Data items
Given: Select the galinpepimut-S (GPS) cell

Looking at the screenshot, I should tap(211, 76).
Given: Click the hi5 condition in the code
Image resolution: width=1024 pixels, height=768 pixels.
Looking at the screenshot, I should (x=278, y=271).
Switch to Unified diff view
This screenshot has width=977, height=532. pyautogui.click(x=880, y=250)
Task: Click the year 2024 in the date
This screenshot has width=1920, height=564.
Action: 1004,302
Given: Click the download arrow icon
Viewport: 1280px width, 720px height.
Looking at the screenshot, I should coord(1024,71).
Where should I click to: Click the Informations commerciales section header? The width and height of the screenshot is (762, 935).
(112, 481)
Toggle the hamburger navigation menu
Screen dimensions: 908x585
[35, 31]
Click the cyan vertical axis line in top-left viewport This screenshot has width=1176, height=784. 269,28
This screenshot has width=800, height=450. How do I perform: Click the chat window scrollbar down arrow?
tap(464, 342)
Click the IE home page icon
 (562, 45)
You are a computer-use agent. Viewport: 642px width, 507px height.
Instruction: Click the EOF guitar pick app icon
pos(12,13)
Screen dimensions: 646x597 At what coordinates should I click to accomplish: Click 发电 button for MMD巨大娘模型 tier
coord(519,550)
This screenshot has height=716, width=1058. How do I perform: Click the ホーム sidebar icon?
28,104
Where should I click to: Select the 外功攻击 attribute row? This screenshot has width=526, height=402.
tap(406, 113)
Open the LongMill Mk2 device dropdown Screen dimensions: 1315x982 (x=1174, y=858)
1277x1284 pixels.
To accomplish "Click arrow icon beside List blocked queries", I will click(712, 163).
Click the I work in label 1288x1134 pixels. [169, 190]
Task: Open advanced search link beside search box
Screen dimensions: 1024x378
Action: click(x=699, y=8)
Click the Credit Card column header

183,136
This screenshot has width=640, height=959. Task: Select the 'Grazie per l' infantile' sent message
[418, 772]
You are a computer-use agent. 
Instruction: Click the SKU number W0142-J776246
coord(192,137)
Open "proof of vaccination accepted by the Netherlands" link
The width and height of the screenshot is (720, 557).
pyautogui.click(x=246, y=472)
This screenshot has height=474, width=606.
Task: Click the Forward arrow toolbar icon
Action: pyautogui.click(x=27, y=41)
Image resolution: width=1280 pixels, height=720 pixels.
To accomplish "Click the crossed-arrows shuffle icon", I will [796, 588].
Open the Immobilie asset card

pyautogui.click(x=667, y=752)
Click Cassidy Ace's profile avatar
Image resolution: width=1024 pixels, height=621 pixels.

▸ WORK INSTRUCTION: Reproduce the entries above in full, so that each one reads exactly as before.

▸ FINAL ANSWER:
Given: Select the galinpepimut-S (GPS) cell

Looking at the screenshot, I should tap(211, 76).
Given: Click the hi5 condition in the code
Image resolution: width=1024 pixels, height=768 pixels.
Looking at the screenshot, I should (x=278, y=271).
Switch to Unified diff view
This screenshot has width=977, height=532. pyautogui.click(x=880, y=250)
Task: Click the year 2024 in the date
This screenshot has width=1920, height=564.
Action: 1004,302
Given: Click the download arrow icon
Viewport: 1280px width, 720px height.
Looking at the screenshot, I should coord(1024,71).
Where should I click to: Click the Informations commerciales section header? The width and height of the screenshot is (762, 935).
(112, 481)
Toggle the hamburger navigation menu
Screen dimensions: 908x585
[35, 31]
Click the cyan vertical axis line in top-left viewport This screenshot has width=1176, height=784. 269,28
This screenshot has width=800, height=450. How do I perform: Click the chat window scrollbar down arrow?
tap(464, 342)
Click the IE home page icon
 (562, 45)
You are a computer-use agent. Viewport: 642px width, 507px height.
Instruction: Click the EOF guitar pick app icon
pos(12,13)
Screen dimensions: 646x597 At what coordinates should I click to accomplish: Click 发电 button for MMD巨大娘模型 tier
coord(519,550)
This screenshot has height=716, width=1058. How do I perform: Click the ホーム sidebar icon?
28,104
Where should I click to: Select the 外功攻击 attribute row? This screenshot has width=526, height=402.
tap(406, 113)
Open the LongMill Mk2 device dropdown Screen dimensions: 1315x982 (x=1174, y=858)
1277x1284 pixels.
To accomplish "Click arrow icon beside List blocked queries", I will click(712, 163).
Click the I work in label 1288x1134 pixels. [169, 190]
Task: Open advanced search link beside search box
Screen dimensions: 1024x378
Action: click(x=699, y=8)
Click the Credit Card column header

183,136
This screenshot has width=640, height=959. Task: Select the 'Grazie per l' infantile' sent message
[418, 772]
You are a computer-use agent. 
Instruction: Click the SKU number W0142-J776246
coord(192,137)
Open "proof of vaccination accepted by the Netherlands" link
The width and height of the screenshot is (720, 557).
pyautogui.click(x=246, y=472)
This screenshot has height=474, width=606.
Task: Click the Forward arrow toolbar icon
Action: pyautogui.click(x=27, y=41)
Image resolution: width=1280 pixels, height=720 pixels.
To accomplish "Click the crossed-arrows shuffle icon", I will [796, 588].
Open the Immobilie asset card

pyautogui.click(x=667, y=752)
Click Cassidy Ace's profile avatar
Image resolution: width=1024 pixels, height=621 pixels.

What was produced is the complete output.